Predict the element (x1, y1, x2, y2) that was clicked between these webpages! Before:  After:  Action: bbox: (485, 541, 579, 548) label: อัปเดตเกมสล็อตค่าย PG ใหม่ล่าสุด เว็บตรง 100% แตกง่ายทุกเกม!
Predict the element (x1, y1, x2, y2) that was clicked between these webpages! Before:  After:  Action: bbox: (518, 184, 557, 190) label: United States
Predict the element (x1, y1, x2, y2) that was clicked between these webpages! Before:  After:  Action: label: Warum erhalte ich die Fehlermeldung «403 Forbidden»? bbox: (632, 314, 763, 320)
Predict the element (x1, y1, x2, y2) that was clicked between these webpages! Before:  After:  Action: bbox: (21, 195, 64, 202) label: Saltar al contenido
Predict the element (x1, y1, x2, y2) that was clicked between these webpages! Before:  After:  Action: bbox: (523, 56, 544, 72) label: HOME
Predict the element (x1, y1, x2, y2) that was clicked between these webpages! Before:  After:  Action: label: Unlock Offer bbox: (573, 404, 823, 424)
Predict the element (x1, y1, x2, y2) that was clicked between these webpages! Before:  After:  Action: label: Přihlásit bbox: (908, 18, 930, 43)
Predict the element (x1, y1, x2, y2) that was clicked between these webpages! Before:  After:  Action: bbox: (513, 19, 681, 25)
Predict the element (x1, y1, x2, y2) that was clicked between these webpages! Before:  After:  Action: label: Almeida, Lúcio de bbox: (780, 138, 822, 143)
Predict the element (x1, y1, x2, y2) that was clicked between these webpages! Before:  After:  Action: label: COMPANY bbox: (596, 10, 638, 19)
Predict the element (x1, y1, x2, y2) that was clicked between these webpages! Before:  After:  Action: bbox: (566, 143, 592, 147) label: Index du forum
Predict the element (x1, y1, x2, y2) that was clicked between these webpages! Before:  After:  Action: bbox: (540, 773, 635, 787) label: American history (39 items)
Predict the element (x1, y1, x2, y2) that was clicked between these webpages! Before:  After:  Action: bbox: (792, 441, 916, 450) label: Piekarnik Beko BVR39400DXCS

____

Convert the items above into a Markdown table with the columns "Row" and "Item," numbering each item in order and leaving out any blank lines.

> [Finished task]
| Row | Item |
|---|---|
| 1 | Predict the element (x1, y1, x2, y2) that was clicked between these webpages! Before:  After:  Action: bbox: (485, 541, 579, 548) label: อัปเดตเกมสล็อตค่าย PG ใหม่ล่าสุด เว็บตรง 100% แตกง่ายทุกเกม! |
| 2 | Predict the element (x1, y1, x2, y2) that was clicked between these webpages! Before:  After:  Action: bbox: (518, 184, 557, 190) label: United States |
| 3 | Predict the element (x1, y1, x2, y2) that was clicked between these webpages! Before:  After:  Action: label: Warum erhalte ich die Fehlermeldung «403 Forbidden»? bbox: (632, 314, 763, 320) |
| 4 | Predict the element (x1, y1, x2, y2) that was clicked between these webpages! Before:  After:  Action: bbox: (21, 195, 64, 202) label: Saltar al contenido |
| 5 | Predict the element (x1, y1, x2, y2) that was clicked between these webpages! Before:  After:  Action: bbox: (523, 56, 544, 72) label: HOME |
| 6 | Predict the element (x1, y1, x2, y2) that was clicked between these webpages! Before:  After:  Action: label: Unlock Offer bbox: (573, 404, 823, 424) |
| 7 | Predict the element (x1, y1, x2, y2) that was clicked between these webpages! Before:  After:  Action: label: Přihlásit bbox: (908, 18, 930, 43) |
| 8 | Predict the element (x1, y1, x2, y2) that was clicked between these webpages! Before:  After:  Action: bbox: (513, 19, 681, 25) |
| 9 | Predict the element (x1, y1, x2, y2) that was clicked between these webpages! Before:  After:  Action: label: Almeida, Lúcio de bbox: (780, 138, 822, 143) |
| 10 | Predict the element (x1, y1, x2, y2) that was clicked between these webpages! Before:  After:  Action: label: COMPANY bbox: (596, 10, 638, 19) |
| 11 | Predict the element (x1, y1, x2, y2) that was clicked between these webpages! Before:  After:  Action: bbox: (566, 143, 592, 147) label: Index du forum |
| 12 | Predict the element (x1, y1, x2, y2) that was clicked between these webpages! Before:  After:  Action: bbox: (540, 773, 635, 787) label: American history (39 items) |
| 13 | Predict the element (x1, y1, x2, y2) that was clicked between these webpages! Before:  After:  Action: bbox: (792, 441, 916, 450) label: Piekarnik Beko BVR39400DXCS |